Though it’s not something most people encounter on a regular basis (thankfully), the fact is defamation does occur and may even be occurring with more regularity given the rise of the Internet. The perceived anonymity of the online world has led some people to make vile and untruthful statements about others, which can result in a defamation lawsuit.
What is defamation?
Defamation exists when a person’s reputation has been harmed and is defined as the making of false statements, either oral or written, about another person. There are two types of defamation in Tennessee: libel and slander.
Libel covers any form of defamation that is written. This includes newspaper articles, letters and even online comments. It’s important to note that you cannot simply sue someone for libel because they have said something annoying, embarrassing or offensive about you. Instead, the legal test for libel is if the statement holds you up to public ridicule.

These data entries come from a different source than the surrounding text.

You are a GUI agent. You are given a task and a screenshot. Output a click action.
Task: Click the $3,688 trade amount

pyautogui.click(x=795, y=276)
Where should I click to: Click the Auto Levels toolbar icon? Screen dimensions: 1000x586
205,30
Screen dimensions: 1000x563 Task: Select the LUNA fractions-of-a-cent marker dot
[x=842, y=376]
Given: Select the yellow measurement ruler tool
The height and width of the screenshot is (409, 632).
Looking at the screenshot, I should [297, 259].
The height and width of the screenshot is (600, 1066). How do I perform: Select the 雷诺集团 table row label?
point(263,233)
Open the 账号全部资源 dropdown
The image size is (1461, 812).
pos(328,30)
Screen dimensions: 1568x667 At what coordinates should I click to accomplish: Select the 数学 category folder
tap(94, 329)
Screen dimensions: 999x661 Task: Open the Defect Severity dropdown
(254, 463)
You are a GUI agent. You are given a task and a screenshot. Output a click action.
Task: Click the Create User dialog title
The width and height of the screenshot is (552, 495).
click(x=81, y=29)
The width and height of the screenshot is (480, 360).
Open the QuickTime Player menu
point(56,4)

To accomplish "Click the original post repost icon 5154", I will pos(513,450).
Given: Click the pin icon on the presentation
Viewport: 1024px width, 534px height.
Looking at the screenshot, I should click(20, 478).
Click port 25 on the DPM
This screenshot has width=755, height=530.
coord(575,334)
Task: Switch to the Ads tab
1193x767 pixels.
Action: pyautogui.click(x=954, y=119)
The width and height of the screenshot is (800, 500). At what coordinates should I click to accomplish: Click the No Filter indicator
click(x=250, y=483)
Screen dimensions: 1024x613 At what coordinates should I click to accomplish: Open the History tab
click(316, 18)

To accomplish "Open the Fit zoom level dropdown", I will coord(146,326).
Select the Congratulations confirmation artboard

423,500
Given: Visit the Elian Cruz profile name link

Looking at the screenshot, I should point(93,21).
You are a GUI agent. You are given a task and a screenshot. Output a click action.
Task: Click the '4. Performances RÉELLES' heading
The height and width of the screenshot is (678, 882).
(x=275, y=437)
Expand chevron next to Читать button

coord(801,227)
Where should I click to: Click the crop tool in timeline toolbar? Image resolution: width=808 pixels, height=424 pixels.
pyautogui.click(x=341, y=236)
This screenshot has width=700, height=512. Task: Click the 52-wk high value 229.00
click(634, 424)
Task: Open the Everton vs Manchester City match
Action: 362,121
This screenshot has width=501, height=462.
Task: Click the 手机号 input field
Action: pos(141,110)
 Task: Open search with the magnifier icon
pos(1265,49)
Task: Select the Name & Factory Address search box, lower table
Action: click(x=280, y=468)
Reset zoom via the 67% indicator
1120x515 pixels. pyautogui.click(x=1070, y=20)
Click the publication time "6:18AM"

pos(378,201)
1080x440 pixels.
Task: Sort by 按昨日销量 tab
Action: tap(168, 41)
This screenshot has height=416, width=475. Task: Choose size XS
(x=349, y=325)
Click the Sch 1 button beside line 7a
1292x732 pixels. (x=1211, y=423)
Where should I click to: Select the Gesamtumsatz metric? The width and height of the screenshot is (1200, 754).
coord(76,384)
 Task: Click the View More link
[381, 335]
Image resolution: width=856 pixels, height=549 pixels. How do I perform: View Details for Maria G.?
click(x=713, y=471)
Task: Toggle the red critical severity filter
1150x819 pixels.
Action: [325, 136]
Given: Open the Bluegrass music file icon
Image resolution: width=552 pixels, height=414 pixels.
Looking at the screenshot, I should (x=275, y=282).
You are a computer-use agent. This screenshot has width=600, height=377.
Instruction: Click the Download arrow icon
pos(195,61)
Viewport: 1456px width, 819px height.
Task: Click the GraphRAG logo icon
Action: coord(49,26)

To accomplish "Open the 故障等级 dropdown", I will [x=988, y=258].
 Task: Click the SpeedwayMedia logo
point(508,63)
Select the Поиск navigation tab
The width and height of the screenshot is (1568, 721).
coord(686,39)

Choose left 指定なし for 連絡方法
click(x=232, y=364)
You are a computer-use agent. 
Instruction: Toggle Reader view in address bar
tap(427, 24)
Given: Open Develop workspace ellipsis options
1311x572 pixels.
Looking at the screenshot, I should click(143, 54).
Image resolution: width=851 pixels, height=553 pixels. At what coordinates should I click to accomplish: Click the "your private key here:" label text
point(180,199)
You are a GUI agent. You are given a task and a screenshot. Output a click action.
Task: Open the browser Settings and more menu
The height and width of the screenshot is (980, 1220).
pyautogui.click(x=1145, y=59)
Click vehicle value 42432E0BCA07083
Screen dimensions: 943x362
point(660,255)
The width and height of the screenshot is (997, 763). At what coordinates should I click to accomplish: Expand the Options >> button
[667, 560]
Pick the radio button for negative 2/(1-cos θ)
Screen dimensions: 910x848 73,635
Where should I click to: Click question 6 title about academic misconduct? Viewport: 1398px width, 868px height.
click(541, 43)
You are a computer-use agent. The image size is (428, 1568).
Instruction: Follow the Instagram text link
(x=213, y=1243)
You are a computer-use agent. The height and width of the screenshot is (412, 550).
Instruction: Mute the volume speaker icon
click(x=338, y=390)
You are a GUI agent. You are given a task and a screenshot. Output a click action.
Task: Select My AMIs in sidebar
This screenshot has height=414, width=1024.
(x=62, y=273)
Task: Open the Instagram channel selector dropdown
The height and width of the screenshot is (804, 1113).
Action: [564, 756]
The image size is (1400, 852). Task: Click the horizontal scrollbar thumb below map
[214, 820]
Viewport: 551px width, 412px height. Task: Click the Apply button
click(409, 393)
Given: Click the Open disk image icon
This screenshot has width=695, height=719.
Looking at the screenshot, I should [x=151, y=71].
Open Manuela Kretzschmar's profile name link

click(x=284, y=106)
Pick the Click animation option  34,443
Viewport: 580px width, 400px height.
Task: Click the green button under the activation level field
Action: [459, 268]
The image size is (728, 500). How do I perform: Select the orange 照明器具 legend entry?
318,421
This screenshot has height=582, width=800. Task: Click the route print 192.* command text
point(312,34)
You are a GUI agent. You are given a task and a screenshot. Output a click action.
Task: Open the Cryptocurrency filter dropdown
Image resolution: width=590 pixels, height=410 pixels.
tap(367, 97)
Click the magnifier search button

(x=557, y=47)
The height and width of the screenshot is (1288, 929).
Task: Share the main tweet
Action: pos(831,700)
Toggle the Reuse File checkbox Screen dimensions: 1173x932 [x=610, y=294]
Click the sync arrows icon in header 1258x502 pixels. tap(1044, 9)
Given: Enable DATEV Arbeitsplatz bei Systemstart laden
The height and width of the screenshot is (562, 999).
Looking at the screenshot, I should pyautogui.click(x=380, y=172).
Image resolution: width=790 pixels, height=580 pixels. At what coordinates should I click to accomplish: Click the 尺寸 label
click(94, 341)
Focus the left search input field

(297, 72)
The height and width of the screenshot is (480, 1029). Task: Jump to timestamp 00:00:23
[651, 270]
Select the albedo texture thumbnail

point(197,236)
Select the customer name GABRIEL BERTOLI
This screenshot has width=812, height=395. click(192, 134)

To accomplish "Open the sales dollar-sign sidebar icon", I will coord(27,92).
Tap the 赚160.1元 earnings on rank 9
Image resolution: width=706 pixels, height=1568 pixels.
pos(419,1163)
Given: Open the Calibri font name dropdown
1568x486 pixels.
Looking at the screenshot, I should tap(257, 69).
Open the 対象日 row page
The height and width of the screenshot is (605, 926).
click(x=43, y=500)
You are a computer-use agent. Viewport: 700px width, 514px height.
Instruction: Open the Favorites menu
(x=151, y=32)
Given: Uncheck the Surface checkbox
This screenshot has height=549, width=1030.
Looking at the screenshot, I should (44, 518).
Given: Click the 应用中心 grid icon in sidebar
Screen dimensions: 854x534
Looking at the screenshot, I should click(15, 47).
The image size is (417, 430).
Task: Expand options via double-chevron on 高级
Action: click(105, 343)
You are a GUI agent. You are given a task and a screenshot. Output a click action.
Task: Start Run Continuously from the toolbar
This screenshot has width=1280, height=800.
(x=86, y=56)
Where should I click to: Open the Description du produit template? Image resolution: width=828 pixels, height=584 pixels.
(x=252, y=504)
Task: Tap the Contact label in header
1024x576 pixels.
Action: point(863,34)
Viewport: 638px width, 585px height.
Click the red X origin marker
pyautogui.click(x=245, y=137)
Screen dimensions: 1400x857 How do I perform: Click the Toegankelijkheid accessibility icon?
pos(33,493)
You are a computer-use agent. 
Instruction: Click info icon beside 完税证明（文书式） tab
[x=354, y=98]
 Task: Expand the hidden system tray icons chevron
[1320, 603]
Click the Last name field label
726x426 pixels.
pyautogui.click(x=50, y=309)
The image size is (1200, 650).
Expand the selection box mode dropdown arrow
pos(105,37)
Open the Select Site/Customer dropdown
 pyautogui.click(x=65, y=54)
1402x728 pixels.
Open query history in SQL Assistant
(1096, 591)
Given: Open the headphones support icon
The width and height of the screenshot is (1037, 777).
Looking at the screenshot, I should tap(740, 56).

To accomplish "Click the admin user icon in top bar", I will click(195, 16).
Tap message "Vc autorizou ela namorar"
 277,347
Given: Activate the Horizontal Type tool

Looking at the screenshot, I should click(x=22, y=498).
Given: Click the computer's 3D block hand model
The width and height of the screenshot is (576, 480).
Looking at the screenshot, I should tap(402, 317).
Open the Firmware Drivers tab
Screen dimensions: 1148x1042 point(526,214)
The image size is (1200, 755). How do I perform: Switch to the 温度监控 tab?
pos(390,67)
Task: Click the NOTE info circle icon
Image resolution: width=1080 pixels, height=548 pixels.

To prove libel the injured party (the plaintiff), has to prove that the defendant either knew the statement was false or that he or she failed to take the proper steps to determine whether it was true. A defendant can respond by proving that the statement made was true.
The exception to this is if the plaintiff is a public figure. It can be tricky to determine who qualifies as a public figure. Politicians or famous actors definitely do, but suffice it to say that public figures have a much more difficult time proving a defamation case.
Slander is almost exactly like libel except that it covers those defamatory statements that are spoken rather than written.